CEMM : On ne peut plus raisonner uniquement en termes de « milieux » car les champs conflictuels sont devenus perméables les uns aux autres. Au Sahel, une partie de ce qui se joue à terre se joue aussi dans le trafic de drogue en mer. Le numérique offre un continuum total entre nos milieux. Nous devons donc aller au-delà de l’interarmées classique et chercher la synchronisation des effets, tendre vers les opérations multimilieux et multichamps. C’était l’objet de l’exercice Zest qui s’est tenu en Méditerranée en octobre dernier, auquel nous avons convié l’armée de Terre et l’armée de l’Air et de l’Espace, et inclus une dimension cybernétique. L’espace exo-atmosphérique, les fonds sous-marins et le champ des perceptions doivent aussi être intégrés à nos entraînements, dans un combat global.

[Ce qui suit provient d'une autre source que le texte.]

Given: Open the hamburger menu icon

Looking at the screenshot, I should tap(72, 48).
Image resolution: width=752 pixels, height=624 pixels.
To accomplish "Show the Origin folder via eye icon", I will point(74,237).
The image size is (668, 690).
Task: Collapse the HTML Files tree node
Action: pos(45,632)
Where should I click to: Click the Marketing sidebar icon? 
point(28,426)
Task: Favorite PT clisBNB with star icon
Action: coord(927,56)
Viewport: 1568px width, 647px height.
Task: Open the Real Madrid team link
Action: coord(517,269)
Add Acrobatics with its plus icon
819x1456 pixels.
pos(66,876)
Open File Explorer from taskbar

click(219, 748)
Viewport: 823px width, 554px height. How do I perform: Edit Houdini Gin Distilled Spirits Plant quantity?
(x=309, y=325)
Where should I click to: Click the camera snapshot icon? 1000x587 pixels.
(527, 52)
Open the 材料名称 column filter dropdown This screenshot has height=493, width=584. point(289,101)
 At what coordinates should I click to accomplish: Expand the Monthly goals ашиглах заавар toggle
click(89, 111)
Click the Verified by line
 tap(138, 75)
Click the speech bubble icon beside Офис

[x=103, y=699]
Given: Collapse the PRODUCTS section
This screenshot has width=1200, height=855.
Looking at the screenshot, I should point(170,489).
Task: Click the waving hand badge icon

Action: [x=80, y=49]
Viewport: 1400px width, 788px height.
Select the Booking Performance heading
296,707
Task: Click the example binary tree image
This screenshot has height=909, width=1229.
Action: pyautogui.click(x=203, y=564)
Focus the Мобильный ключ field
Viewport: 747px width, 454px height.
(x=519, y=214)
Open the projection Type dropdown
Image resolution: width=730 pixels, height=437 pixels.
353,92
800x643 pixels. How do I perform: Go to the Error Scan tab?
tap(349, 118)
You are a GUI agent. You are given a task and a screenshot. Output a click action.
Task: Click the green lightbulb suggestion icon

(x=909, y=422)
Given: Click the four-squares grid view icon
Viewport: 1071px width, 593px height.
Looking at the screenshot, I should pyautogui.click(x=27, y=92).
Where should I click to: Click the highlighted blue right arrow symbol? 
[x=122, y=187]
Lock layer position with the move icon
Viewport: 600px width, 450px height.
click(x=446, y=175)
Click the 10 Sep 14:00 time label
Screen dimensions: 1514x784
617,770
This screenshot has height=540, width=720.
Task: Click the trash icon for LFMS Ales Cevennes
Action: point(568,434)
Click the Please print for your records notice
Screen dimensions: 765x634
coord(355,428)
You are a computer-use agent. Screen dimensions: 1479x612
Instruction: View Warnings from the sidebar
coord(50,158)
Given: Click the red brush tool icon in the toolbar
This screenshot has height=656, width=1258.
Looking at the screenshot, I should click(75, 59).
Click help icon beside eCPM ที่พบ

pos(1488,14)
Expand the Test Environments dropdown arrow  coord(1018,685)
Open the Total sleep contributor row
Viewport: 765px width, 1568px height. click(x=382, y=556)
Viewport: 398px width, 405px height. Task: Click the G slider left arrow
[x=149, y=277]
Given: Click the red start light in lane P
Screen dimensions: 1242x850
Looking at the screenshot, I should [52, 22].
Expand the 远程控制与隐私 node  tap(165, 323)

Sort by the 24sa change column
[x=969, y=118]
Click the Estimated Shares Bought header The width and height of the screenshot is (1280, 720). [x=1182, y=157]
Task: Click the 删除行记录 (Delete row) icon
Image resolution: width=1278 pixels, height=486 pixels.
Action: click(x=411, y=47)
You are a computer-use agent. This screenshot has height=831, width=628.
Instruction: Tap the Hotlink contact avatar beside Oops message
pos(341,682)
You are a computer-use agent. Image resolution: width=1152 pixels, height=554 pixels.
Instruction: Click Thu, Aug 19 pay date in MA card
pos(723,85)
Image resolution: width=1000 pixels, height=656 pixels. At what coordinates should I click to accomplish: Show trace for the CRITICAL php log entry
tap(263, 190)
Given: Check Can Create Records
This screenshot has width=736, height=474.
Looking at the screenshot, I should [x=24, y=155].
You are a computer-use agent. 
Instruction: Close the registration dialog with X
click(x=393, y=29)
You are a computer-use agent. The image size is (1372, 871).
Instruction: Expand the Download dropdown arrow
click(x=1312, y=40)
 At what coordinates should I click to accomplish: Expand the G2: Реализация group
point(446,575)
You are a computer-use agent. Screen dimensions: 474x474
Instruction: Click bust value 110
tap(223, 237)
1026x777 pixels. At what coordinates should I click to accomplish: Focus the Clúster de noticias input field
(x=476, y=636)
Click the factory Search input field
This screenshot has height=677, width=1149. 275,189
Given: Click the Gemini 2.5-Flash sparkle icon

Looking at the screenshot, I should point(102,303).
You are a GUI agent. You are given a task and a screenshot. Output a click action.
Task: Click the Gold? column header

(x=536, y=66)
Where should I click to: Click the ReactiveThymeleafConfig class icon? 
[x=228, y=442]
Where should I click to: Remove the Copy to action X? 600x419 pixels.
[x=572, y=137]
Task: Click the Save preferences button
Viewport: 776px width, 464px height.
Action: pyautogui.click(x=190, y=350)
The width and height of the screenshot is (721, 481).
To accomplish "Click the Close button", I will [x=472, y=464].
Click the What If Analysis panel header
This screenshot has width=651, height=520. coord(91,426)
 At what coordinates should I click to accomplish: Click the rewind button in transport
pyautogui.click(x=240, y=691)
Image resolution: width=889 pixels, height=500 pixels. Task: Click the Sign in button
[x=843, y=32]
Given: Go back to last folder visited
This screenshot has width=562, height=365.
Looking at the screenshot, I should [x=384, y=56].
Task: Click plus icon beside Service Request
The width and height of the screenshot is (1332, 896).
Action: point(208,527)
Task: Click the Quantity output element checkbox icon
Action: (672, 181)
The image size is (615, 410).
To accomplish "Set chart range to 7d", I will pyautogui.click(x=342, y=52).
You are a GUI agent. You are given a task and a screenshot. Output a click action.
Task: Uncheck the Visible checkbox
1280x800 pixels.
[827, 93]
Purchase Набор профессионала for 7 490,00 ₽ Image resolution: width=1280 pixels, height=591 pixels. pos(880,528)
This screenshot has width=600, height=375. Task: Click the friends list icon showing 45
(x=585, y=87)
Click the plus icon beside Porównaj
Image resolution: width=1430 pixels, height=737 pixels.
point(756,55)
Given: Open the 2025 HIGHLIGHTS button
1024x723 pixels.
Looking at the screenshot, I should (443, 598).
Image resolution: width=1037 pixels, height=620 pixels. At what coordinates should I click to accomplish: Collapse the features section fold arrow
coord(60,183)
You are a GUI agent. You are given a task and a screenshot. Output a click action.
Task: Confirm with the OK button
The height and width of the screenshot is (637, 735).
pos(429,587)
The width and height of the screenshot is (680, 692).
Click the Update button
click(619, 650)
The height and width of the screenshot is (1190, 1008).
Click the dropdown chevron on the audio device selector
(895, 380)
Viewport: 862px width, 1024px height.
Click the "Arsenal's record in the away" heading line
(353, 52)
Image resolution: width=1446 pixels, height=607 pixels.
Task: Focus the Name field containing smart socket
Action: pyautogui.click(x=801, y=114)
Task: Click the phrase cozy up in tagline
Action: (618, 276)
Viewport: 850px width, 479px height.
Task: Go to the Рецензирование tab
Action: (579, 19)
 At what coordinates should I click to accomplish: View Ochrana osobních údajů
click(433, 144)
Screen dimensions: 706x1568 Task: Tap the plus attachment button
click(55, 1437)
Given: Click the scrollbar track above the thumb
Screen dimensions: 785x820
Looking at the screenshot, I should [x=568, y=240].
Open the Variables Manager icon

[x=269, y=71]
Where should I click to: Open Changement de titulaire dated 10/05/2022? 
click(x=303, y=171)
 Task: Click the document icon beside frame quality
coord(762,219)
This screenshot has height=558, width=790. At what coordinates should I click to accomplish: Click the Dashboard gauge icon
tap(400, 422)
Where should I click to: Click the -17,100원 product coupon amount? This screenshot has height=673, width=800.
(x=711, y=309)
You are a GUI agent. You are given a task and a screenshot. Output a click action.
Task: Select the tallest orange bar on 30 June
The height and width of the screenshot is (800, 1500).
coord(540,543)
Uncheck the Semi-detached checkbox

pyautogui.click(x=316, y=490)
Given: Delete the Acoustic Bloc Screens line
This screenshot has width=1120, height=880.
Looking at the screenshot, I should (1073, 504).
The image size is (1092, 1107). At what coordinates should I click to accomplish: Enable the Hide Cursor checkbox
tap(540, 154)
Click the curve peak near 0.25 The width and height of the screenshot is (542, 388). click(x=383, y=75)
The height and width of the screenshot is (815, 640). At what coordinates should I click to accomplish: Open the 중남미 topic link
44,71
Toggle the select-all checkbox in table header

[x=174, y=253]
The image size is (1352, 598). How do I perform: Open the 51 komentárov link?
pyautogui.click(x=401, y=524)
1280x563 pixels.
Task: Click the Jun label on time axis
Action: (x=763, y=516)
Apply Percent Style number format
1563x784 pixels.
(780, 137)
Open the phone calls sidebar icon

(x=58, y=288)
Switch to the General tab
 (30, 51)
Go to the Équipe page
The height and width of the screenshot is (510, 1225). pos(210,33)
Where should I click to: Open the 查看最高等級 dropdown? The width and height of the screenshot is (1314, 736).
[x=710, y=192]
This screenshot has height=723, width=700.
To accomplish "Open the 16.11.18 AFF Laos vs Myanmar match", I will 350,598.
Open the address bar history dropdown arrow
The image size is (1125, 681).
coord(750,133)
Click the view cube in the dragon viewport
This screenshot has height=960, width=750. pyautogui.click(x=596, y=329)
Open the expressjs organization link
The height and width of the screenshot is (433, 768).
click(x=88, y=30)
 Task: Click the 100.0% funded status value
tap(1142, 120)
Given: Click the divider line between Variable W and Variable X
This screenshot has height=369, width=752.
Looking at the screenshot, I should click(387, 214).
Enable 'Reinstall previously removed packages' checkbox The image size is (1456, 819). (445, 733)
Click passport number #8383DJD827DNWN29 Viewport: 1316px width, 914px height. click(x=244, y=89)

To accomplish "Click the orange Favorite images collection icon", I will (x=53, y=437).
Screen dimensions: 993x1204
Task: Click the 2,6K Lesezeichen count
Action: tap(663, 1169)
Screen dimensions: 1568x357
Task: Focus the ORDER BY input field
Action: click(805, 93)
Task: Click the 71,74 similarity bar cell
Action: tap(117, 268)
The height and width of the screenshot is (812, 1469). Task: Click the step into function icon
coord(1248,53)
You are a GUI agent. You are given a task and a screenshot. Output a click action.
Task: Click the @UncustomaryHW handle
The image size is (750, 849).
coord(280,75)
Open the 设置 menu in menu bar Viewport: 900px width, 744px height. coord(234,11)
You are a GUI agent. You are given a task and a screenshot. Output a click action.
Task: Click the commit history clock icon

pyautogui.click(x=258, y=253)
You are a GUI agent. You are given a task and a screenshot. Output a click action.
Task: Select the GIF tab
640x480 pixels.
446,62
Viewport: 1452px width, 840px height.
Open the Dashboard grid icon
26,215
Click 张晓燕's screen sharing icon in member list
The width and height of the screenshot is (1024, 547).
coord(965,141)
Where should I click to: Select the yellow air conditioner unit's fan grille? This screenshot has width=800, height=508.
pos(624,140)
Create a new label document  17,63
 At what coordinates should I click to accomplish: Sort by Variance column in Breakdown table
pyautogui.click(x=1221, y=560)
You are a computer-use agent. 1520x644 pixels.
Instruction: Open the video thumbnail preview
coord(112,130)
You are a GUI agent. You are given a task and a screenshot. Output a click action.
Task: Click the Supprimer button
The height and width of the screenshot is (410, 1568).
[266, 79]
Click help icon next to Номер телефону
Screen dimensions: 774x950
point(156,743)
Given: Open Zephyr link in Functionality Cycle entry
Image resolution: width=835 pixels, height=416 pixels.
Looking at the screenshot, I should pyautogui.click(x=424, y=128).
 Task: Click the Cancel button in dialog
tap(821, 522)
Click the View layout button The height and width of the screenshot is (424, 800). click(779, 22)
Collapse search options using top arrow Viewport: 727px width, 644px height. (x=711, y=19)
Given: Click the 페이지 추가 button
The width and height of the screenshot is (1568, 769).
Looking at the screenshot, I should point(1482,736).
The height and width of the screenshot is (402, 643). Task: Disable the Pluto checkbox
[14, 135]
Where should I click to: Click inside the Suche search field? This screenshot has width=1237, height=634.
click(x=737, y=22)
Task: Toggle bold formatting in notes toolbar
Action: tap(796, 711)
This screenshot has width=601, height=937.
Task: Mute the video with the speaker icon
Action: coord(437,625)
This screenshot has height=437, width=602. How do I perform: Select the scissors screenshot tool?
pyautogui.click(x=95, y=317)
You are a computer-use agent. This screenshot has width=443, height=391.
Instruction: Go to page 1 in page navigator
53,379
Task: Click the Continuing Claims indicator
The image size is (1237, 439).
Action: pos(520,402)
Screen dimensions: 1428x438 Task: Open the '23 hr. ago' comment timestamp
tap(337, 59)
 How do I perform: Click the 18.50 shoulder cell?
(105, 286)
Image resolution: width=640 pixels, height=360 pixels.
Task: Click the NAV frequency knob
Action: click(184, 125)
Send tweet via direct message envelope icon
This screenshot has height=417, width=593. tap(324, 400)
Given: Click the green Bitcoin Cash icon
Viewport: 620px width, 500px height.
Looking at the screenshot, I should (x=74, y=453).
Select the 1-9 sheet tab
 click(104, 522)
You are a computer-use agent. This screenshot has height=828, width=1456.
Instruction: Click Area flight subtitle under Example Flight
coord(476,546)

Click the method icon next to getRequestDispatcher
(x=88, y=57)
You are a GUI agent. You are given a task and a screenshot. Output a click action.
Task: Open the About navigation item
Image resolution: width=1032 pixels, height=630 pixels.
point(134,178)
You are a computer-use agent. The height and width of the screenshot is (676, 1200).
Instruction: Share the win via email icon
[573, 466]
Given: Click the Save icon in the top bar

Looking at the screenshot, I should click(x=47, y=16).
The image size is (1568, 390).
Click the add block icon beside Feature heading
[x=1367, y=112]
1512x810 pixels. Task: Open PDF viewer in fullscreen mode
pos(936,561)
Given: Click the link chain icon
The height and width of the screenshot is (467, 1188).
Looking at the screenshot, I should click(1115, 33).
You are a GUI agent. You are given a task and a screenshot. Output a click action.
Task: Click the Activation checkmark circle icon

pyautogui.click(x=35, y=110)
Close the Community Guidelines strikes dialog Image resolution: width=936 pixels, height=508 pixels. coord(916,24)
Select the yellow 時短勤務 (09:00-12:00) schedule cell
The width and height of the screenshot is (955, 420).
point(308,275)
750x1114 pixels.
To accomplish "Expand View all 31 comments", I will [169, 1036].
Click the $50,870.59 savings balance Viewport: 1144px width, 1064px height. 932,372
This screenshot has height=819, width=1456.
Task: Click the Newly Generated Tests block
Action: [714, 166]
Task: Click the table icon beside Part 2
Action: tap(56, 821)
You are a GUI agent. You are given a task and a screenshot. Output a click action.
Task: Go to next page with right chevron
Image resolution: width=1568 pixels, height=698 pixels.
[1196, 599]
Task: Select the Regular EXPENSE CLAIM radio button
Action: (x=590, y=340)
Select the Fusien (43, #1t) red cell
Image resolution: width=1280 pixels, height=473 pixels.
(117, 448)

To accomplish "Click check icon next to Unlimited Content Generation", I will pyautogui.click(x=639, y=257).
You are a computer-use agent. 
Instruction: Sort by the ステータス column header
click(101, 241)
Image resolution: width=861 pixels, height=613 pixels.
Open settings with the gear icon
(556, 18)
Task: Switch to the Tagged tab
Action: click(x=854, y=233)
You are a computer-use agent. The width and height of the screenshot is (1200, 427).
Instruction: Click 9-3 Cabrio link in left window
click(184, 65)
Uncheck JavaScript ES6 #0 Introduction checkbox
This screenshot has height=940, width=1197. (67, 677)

C. B. : Comment préparez-vous vos chefs militaires à exercer leur commandement dans les nouveaux conflits ?
CEMM : Le combat naval est particulièrement létal. La densité technique et humaine des bâtiments intensifie la violence des coups encaissés. En outre, la situation peut basculer très vite du temps de paix au combat. Face à des missiles extrêmement rapides, le temps de réaction est de quelques secondes.
Pour gagner, les marins doivent accomplir des actes parfaits dès le premier échange, offensif ou défensif. La maîtrise des systèmes d’armes, une confiance forte au sein de l’équipage et un très haut niveau de subsidiarité sont nécessaires. Pour cela, les commandants et les officiers ont pour mission d’entraîner leurs unités dans les conditions les plus proches du réel, en pensant « combat » en permanence.
CEMAT : La formation des chefs est le point clé de tout engagement militaire. Aujourd’hui, la technique opérationnelle est bien maîtrisée, les schémas sont connus et appliqués. Notre effort doit désormais porter sur une meilleure maîtrise tactique. Les chefs doivent savoir manœuvrer face à un ennemi qui a une intention bien définie et qui cherche à imposer sa volonté. Mais plus que la tactique, être chef dans l’armée de Terre est avant tout une question d’état d’esprit. Seul un haut niveau d’exigence, de contrôle et d’implication permettra de rehausser notre niveau de préparation opérationnelle. Nos chefs doivent comprendre tout ce que recouvre la singularité militaire. Je pense en particulier au rapport au temps. À une époque où les loisirs deviennent un bien précieux de notre société, nos chefs doivent rappeler que l’on ne gagne pas des guerres difficiles en comptant son temps. Il faut savoir s’entraîner la nuit, faire des exercices de longue durée sur le terrain. Mais pour faire adhérer nos hommes, les sujétions du métier militaire doivent être intelligemment compensées. Le bon chef n’est pas seulement un parfait technicien ou tacticien. Il est celui qui porte une attention de tous les instants à ses soldats et à leur famille.